== The task ==
A verbatim reproduction of the lines below, from the line containing "Navigate back via the All Tickets breadcrumb" through the line containing "This screenshot has width=569, height=529.", both ends included, is the whole required output.

== Task inputs ==
■ ■ ■ ■ ■

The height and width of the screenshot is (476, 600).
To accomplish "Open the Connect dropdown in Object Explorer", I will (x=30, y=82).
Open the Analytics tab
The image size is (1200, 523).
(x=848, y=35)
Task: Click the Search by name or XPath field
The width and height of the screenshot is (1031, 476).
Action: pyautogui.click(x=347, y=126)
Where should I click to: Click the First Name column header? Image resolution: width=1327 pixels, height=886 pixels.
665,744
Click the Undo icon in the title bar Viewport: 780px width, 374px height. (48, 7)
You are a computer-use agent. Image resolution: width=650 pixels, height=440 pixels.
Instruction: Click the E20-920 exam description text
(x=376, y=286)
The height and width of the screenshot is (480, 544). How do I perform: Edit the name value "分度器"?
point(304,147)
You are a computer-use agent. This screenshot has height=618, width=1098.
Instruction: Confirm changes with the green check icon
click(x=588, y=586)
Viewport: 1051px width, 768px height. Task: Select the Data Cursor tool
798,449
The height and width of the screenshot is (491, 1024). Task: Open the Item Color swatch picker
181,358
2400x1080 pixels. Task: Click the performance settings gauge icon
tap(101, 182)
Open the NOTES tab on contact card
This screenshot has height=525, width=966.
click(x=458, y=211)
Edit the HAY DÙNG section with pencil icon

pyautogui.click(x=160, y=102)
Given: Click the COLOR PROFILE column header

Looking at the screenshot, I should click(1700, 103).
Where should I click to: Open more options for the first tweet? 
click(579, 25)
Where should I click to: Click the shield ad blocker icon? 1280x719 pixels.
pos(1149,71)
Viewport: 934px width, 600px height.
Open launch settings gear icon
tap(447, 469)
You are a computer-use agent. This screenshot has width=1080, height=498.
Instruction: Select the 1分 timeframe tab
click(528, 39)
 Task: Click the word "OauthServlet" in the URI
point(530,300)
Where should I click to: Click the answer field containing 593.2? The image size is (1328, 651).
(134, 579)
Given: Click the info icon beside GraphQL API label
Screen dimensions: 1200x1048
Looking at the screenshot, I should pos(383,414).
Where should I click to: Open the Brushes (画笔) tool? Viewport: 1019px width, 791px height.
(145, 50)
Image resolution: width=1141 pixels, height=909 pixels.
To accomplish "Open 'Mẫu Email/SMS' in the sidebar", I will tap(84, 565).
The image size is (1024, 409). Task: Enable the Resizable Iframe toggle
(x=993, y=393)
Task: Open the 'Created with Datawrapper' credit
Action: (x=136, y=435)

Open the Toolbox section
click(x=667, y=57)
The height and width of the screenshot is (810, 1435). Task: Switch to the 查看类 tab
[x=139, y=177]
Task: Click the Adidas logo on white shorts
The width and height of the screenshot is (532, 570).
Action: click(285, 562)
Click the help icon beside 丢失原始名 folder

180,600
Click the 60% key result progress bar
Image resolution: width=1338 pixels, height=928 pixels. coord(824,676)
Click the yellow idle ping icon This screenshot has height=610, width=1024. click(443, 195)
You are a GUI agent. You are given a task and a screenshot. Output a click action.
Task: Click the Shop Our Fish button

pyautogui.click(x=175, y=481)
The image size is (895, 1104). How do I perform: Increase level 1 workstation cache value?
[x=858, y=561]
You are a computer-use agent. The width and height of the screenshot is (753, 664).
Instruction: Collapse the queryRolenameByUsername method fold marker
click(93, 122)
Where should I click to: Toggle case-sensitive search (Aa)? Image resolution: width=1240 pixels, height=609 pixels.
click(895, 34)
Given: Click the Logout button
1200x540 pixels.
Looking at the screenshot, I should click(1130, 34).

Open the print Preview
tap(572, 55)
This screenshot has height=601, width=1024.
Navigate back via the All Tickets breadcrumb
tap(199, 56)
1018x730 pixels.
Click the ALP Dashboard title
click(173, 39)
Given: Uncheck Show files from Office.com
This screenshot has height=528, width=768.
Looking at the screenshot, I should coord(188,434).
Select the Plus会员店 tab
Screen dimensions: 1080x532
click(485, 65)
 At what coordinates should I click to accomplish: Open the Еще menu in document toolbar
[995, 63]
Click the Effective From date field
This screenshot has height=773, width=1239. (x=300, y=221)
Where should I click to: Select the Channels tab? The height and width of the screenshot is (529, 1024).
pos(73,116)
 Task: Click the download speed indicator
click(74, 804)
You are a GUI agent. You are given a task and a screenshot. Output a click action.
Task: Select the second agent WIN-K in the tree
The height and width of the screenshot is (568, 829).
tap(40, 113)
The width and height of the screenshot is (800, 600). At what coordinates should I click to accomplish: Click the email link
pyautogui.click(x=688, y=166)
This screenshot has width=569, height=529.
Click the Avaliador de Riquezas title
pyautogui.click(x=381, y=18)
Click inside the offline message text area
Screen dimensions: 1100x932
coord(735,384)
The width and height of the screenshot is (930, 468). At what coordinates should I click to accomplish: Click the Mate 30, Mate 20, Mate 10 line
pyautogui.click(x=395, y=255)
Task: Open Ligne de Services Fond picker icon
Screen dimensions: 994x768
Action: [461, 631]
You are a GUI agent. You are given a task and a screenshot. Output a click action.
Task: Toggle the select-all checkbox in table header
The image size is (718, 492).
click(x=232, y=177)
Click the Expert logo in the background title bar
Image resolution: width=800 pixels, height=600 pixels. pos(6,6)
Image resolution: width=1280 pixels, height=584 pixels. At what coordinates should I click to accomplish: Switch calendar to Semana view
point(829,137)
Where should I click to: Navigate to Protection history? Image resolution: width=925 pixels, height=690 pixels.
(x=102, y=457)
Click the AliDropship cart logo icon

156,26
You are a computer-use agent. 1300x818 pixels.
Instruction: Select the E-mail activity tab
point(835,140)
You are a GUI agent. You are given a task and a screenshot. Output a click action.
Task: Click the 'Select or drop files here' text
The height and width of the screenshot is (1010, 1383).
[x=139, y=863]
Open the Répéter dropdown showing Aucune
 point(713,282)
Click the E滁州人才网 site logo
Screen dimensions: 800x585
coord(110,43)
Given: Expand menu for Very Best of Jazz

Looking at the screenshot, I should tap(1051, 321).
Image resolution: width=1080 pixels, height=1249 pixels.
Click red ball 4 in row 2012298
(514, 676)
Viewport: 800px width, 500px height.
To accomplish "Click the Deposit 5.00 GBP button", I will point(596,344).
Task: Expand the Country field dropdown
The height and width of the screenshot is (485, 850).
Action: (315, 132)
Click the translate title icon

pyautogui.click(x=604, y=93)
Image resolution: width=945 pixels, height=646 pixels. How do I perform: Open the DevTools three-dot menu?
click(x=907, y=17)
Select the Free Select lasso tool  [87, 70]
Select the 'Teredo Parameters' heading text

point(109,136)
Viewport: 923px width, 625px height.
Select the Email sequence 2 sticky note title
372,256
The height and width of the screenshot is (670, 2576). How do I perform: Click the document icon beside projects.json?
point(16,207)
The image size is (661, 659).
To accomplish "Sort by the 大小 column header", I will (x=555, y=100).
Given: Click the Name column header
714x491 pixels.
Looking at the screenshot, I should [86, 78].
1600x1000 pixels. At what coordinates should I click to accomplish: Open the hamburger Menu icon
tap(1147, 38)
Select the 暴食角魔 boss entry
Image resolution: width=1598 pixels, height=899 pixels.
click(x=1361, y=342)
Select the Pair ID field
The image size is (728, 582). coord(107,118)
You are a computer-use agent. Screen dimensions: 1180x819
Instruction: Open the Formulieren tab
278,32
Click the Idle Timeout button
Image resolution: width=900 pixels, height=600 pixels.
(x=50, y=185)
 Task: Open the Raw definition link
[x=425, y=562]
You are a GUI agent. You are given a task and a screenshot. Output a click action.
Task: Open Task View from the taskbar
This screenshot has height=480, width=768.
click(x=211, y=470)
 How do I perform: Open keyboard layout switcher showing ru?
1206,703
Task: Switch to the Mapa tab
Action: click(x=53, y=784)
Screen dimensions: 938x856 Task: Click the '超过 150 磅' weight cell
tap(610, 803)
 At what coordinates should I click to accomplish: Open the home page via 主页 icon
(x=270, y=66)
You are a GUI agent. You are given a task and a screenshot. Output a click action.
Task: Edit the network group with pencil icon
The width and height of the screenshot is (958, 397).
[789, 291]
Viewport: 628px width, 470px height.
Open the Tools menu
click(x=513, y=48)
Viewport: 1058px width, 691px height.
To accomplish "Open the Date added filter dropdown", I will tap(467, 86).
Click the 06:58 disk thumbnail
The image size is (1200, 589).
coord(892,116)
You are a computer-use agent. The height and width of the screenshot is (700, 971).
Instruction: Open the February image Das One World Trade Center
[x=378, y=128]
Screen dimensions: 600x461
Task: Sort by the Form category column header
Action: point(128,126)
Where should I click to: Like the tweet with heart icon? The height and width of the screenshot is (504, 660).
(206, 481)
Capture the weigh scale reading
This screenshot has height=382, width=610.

■ ■ ■ ■ ■

== Task output ==
Navigate back via the All Tickets breadcrumb
tap(199, 56)
1018x730 pixels.
Click the ALP Dashboard title
click(173, 39)
Given: Uncheck Show files from Office.com
This screenshot has height=528, width=768.
Looking at the screenshot, I should coord(188,434).
Select the Plus会员店 tab
Screen dimensions: 1080x532
click(485, 65)
 At what coordinates should I click to accomplish: Open the Еще menu in document toolbar
[995, 63]
Click the Effective From date field
This screenshot has height=773, width=1239. (x=300, y=221)
Where should I click to: Select the Channels tab? The height and width of the screenshot is (529, 1024).
pos(73,116)
 Task: Click the download speed indicator
click(74, 804)
You are a GUI agent. You are given a task and a screenshot. Output a click action.
Task: Select the second agent WIN-K in the tree
The height and width of the screenshot is (568, 829).
tap(40, 113)
The width and height of the screenshot is (800, 600). At what coordinates should I click to accomplish: Click the email link
pyautogui.click(x=688, y=166)
This screenshot has width=569, height=529.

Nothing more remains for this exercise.